◆ Task prompt ◆
Scan the material for the word "will", and copy each line where it shows up.

---*---

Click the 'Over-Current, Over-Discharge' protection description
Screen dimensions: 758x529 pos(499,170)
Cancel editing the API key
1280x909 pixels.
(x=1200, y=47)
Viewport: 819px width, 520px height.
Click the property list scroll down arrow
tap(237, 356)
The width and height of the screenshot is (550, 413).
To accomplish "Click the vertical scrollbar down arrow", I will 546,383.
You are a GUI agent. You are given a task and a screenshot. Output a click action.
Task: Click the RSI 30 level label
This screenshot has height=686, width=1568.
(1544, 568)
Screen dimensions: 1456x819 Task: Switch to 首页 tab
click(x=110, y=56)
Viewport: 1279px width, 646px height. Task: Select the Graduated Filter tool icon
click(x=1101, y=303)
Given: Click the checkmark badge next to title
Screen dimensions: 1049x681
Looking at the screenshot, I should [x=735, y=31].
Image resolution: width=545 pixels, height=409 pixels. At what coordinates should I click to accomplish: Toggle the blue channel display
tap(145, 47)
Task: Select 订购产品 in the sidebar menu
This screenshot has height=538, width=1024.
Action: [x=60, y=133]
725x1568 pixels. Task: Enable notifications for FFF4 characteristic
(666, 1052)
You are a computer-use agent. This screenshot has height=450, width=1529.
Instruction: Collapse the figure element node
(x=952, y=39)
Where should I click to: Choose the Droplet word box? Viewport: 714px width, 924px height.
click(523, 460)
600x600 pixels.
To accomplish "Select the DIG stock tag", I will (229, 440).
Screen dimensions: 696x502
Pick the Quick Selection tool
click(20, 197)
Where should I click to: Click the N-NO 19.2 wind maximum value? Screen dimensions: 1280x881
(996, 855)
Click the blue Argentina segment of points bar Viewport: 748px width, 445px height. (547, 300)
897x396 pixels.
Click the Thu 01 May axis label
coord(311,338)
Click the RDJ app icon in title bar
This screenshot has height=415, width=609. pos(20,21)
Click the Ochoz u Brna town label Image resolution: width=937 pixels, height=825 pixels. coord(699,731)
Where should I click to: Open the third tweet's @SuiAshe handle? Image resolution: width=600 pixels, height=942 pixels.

---*---

◆ Written answer ◆
To accomplish "Click the vertical scrollbar down arrow", I will 546,383.
To accomplish "Select the DIG stock tag", I will (229, 440).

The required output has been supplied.